● 任务说明:
A – 作者在这篇关于玛丝洛娃的评论中说,最赞同她在西伯利亚拒绝求婚这一行为。请用一到三句话说明评论给出的理由。
B – 请列出这篇关于玛丝洛娃的评论中提到的、出自《白痴》和《不堪承受的生命之轻》两部书的全部人物。

马斯洛娃在整幅作品中我是非常喜欢的,也非常赞同的行为是在西伯利亚她拒绝了纽科夫的示爱,最后西蒙森结婚,并不是因为西蒙森是一个革命者,是个好人,我仅仅非常赞同的是,她拒绝了聂纽科夫的求婚。因为这说明马斯洛娃在看待复活的这个道路上,她更现实一点。陀思妥耶夫斯基有本书叫《白痴》,讲的是一个白痴梅诗金公爵,是基督徒式的人物,他能看透一切,但是不善于撒谎,他对每一个人都抱有着极度的真诚。这样的任务必定是涅赫柳多夫最后的境界,也是托尔斯泰所推崇的。但是书中在赫赫有名的女主娜斯塔霞,由于很漂亮,从小被上层阶级当做情妇收养,甚至于后来的婚姻,也是贵族间为了钱,为了满足欲望的工具。书中的公爵对于娜斯塔霞并没有本能的爱,而是出自于同情,出自于抽象的爱愿意和她结婚(当然,娜斯塔霞也是知道的,最终没有同意)。文中有一句话是娜斯塔霞写给公爵的“爱一切人,其实就是爱自己”这句话也可以很好的放在涅赫柳多夫身上,他这种克服本能的,违背人性的,而达到的道德标准,高尚到令人瞻仰,令人敬畏,那么,涅赫柳多夫自己是否也和我们一样爱着自己这个高尚的形象呢?也许他会为了维持自己高尚的形象而去克服本能的爱着那些人性中自己并不会爱着的一部分。所以以上我所说的一切,玛丝洛娃也是心知肚明的。那么和抽象的爱的人结婚而产生的后果究竟如何?书中没有告诉我们,然而,《不堪承受的生命之轻》里为我们写出了答案,托马斯由于同情,而放弃了放荡不羁的性格,进入婚姻,结果他几乎一生都被埋葬了。所以由此也可以见得玛丝洛娃是极有远见,她内心是清楚有关婚姻,人性,道德,现实的一切的。
当然从玛丝洛娃整体的人生来看,也是值得尊敬的,她是一个属于真正世界的人,但是与大多数人不同,书中很少见到她对于上帝的那种依托感,由此,她是极具勇气的,但是这种勇气体现出的不是堂吉诃德式的,而是一边跟随于命运,但是力求获得一席之地然后再努力的抗争。成为妓女后,她也没有因此羞耻,只是将它当做一份职业,抱着与其他人的心态是一样的。玛丝洛娃的行为更是她尊严的体现,她身为一个个体,她的一切价值也好,活在这个世界上的方式也罢,都是她自己成就的结果,并不是他人用同情或忏悔赐予的,对于涅的“爱”,是对于这个人品行的肯定,由此说明她的内心也有着一把衡量世间一切行为的标尺。玛丝洛娃有着独立性,但是富有情感,在她身上是可以感受到人文主义的色彩。她的人生可以使悲惨的,但最终一定不会侥幸而成功,她所做的一切都是踏实的。

(可见目标定位数据)
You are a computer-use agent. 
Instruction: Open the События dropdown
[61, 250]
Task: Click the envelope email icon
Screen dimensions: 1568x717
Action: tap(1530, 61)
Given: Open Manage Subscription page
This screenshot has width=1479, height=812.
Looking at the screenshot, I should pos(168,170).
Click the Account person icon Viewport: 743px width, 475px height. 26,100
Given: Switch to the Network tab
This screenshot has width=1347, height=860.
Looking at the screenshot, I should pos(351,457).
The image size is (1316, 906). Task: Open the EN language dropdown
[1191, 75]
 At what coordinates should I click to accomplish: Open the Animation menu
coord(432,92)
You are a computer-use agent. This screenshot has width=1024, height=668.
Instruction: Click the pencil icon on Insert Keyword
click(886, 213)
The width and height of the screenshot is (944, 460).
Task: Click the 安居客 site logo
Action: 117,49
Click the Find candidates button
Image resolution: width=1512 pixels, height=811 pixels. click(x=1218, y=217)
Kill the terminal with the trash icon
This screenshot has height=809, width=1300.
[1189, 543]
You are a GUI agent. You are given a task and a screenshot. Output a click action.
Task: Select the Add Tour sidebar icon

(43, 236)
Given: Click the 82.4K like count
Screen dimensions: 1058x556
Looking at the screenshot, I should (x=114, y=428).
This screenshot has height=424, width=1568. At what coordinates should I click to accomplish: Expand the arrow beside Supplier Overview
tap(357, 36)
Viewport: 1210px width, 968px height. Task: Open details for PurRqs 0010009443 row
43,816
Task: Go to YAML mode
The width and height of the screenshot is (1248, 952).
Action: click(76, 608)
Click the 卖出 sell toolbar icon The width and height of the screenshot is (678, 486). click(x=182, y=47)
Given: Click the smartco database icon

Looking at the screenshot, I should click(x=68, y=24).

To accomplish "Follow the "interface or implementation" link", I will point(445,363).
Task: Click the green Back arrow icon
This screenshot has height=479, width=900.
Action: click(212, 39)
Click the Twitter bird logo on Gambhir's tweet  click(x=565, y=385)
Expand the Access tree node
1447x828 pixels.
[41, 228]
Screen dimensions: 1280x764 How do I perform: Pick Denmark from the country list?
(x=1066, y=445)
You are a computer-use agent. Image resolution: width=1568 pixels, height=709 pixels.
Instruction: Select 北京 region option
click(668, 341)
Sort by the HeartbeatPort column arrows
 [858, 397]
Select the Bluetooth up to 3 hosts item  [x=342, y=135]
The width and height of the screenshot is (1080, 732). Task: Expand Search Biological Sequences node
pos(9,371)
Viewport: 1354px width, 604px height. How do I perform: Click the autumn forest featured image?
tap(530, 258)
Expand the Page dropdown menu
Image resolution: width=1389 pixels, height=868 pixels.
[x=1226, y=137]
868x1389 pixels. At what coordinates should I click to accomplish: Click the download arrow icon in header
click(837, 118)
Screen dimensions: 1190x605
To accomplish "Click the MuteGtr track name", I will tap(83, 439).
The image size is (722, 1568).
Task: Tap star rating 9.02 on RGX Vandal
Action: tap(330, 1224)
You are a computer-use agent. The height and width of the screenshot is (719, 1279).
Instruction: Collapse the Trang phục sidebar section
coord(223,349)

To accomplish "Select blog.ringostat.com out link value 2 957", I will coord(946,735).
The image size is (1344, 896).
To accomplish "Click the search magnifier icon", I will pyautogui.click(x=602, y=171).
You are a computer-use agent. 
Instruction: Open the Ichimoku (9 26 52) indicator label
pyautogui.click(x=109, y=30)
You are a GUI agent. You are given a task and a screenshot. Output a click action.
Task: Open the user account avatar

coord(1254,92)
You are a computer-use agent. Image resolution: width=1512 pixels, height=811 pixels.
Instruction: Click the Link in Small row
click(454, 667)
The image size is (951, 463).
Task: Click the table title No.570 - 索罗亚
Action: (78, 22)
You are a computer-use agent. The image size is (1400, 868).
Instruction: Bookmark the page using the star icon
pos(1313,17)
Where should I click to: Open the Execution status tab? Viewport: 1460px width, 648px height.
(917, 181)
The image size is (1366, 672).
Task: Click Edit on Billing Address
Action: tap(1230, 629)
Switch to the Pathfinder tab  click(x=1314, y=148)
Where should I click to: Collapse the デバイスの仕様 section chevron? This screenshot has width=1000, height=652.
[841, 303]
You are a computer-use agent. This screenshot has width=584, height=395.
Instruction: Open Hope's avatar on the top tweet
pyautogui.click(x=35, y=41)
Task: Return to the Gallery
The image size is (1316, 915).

● 参考答案:
A – 作者认为,这一拒绝说明玛丝洛娃在走向复活的道路上更现实一些。作者特意强调,赞同的并非她后来嫁给西蒙森,也不是因为西蒙森是革命者、是好人,而仅仅是她拒绝了求婚本身。

B –
梅诗金公爵(《白痴》)
娜斯塔霞(《白痴》)
托马斯(《不堪承受的生命之轻》)